Brian Krebs continues to investigate the SSNDOB website

Oct 1, 2013 09:02 GMT  ·  By

Last week, security expert Brian Krebs reported that the SSNDOB ID theft service was fueled with data stolen from various major data brokers from the US, including LexisNexis, Dun & Bradstreet and HireRight. Now, a new name has been added to the list.

Krebs continues to investigate SSNDOB.ms. He has found that another organization targeted by the cybercriminals who run the service is the National White Collar Crime Center (NW3C).

Ironically, the non-profit organization provides support to entities involved in the investigation, prosecution and prevention of cybercrime, including the FBI’s Internet Crime Complaint Center (IC3).

According to Krebs, the cybercriminals gained access to the NW3C’s systems in late May 2013. They managed to compromise a public-facing VPN server which they controlled until mid-August.

Evidence suggests that the attackers leveraged a ColdFusion vulnerability to plant a malicious program that would help them exfiltrate valuable data.

In the data leaked by other hackers from SSNDOB, Krebs found over 2.5 million information records representing consumer complaints filed to the IC3 over the past 10 years. While the IC3 data might not be of much use for an ID theft service, the hackers found other information on NW3C’s systems that could be much more valuable.

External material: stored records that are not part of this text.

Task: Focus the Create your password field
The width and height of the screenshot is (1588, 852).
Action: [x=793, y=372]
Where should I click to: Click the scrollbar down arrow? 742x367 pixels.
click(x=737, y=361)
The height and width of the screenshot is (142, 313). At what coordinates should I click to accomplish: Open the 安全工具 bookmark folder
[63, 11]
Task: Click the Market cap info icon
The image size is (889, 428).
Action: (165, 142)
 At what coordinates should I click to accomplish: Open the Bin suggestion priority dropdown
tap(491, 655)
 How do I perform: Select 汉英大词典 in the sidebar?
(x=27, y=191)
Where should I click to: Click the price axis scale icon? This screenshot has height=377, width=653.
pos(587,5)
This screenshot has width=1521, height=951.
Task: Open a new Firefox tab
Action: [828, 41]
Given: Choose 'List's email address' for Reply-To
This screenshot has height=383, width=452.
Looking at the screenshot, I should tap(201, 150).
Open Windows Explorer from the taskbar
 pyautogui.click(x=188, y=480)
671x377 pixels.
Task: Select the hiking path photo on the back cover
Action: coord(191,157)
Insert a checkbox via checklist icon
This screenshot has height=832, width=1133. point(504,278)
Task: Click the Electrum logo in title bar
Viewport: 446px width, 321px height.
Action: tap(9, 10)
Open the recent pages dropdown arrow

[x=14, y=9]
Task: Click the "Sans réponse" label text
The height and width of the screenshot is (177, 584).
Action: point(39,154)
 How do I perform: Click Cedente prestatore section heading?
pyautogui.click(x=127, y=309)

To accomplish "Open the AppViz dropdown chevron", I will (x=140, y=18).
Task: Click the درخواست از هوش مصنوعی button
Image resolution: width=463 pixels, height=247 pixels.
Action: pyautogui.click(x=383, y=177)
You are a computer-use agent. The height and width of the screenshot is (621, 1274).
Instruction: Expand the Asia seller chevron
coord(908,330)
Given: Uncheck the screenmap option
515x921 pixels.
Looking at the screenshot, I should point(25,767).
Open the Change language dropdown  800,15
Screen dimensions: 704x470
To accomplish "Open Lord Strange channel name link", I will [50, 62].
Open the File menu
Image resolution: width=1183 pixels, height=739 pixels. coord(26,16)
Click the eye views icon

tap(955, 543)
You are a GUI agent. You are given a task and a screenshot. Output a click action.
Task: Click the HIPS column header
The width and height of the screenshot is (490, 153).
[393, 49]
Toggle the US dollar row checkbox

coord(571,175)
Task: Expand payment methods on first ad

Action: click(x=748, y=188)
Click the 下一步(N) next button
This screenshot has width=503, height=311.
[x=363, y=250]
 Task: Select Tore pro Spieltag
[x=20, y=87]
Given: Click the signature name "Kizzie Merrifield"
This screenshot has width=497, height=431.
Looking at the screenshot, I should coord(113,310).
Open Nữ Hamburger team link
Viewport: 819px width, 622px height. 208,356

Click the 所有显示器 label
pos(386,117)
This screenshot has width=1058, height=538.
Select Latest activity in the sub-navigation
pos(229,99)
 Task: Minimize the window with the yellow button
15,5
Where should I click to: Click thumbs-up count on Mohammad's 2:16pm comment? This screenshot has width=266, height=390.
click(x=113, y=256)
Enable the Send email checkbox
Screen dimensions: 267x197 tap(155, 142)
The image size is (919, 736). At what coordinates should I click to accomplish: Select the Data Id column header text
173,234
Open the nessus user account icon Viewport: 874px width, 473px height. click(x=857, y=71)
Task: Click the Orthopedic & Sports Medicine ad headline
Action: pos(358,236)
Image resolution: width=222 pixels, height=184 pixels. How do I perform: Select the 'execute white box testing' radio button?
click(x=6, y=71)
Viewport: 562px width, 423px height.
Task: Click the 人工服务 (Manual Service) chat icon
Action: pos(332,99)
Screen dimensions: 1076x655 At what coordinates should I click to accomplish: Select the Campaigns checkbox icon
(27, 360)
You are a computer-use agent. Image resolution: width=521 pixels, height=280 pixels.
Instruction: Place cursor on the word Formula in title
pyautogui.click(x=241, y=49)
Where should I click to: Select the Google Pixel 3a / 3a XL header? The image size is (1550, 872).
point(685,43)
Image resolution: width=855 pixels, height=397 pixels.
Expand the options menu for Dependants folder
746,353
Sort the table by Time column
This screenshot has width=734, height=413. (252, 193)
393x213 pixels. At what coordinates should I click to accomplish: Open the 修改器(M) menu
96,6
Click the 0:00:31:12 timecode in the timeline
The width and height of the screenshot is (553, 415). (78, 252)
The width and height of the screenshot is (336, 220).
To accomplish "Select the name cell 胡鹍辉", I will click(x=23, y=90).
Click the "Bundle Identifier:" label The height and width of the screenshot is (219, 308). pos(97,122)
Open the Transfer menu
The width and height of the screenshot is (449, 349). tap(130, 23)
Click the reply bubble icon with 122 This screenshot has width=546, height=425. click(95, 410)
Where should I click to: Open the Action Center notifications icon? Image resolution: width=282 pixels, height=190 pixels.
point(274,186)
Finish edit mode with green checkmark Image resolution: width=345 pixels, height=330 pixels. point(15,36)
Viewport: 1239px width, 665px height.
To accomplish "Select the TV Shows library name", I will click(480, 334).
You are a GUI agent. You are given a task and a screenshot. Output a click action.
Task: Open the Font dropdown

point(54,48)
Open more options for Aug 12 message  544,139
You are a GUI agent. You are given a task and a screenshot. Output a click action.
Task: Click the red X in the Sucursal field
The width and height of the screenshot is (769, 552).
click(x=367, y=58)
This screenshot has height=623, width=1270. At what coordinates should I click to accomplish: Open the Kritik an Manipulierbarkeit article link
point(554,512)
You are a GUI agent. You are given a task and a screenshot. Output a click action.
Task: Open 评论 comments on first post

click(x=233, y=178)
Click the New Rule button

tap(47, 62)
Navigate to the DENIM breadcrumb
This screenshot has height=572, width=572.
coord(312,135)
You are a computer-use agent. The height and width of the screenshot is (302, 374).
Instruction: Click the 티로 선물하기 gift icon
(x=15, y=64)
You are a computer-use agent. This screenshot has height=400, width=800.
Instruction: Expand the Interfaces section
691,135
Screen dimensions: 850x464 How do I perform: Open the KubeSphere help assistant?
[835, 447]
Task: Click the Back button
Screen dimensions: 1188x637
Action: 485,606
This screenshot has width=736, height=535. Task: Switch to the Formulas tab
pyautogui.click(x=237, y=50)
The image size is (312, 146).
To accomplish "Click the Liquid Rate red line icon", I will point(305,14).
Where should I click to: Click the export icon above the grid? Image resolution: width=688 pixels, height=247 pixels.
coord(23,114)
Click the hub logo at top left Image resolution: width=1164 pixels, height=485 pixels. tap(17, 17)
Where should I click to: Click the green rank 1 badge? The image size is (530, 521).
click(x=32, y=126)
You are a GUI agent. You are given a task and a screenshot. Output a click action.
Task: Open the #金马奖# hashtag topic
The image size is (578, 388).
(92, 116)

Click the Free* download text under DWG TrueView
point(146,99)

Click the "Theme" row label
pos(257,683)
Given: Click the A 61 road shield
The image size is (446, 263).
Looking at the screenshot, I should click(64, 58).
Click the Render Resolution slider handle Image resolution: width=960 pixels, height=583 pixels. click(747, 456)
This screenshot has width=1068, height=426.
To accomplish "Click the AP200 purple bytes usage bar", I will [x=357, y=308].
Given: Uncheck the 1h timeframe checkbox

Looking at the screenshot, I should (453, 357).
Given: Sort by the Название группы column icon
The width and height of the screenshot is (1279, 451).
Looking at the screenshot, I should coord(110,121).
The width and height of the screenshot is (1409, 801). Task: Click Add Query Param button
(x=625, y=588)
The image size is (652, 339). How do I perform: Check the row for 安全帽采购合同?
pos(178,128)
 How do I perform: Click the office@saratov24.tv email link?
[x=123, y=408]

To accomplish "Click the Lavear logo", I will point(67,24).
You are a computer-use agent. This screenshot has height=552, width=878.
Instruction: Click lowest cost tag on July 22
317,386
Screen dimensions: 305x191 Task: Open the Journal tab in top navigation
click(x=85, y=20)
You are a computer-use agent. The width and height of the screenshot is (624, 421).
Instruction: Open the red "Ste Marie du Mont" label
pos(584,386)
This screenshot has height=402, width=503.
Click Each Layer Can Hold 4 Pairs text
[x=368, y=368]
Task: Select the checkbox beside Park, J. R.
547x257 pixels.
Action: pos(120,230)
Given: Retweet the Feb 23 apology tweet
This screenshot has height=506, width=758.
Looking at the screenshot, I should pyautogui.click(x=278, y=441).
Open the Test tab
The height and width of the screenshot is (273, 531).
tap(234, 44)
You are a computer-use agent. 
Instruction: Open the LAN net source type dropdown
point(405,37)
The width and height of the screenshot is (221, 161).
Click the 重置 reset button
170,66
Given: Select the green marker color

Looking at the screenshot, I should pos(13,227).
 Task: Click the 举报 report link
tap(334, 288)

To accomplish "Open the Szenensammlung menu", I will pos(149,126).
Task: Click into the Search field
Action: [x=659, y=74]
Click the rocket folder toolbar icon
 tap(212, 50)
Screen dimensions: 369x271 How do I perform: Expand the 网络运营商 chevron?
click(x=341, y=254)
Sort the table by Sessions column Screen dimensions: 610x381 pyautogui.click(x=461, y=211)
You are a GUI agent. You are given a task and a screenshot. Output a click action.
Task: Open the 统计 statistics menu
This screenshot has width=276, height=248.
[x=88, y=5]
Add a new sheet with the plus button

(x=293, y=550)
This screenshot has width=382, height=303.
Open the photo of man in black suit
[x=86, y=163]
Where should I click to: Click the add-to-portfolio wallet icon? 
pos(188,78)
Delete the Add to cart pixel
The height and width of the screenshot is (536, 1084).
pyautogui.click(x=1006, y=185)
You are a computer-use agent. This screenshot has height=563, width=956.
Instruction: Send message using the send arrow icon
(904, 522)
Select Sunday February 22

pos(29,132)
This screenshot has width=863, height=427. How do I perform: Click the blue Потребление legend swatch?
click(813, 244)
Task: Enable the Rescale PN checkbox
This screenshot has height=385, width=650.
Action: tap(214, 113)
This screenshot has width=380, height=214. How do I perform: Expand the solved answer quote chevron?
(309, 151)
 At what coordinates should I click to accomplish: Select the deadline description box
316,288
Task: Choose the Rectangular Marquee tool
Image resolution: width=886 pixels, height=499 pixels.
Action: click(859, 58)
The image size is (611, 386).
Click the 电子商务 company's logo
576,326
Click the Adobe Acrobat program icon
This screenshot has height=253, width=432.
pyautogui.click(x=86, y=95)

This includes social security numbers, dates of birth, and information related to other organizations.

Alex Holden, of Hold Security LLC, has helped Krebs in analyzing the data. The expert says the cybercrooks had enough time to harvest the data they were after. In the leaked data, he has even come across information on foreign law enforcement agents who were involved in active criminal cases.

“Other entities that might be interested in this data include foreign governments,” Holden noted.

Krebs says the investigation is far from being over, so it’s likely that we’ll learn the names of other high-profile organizations targeted by the SSNDOB group.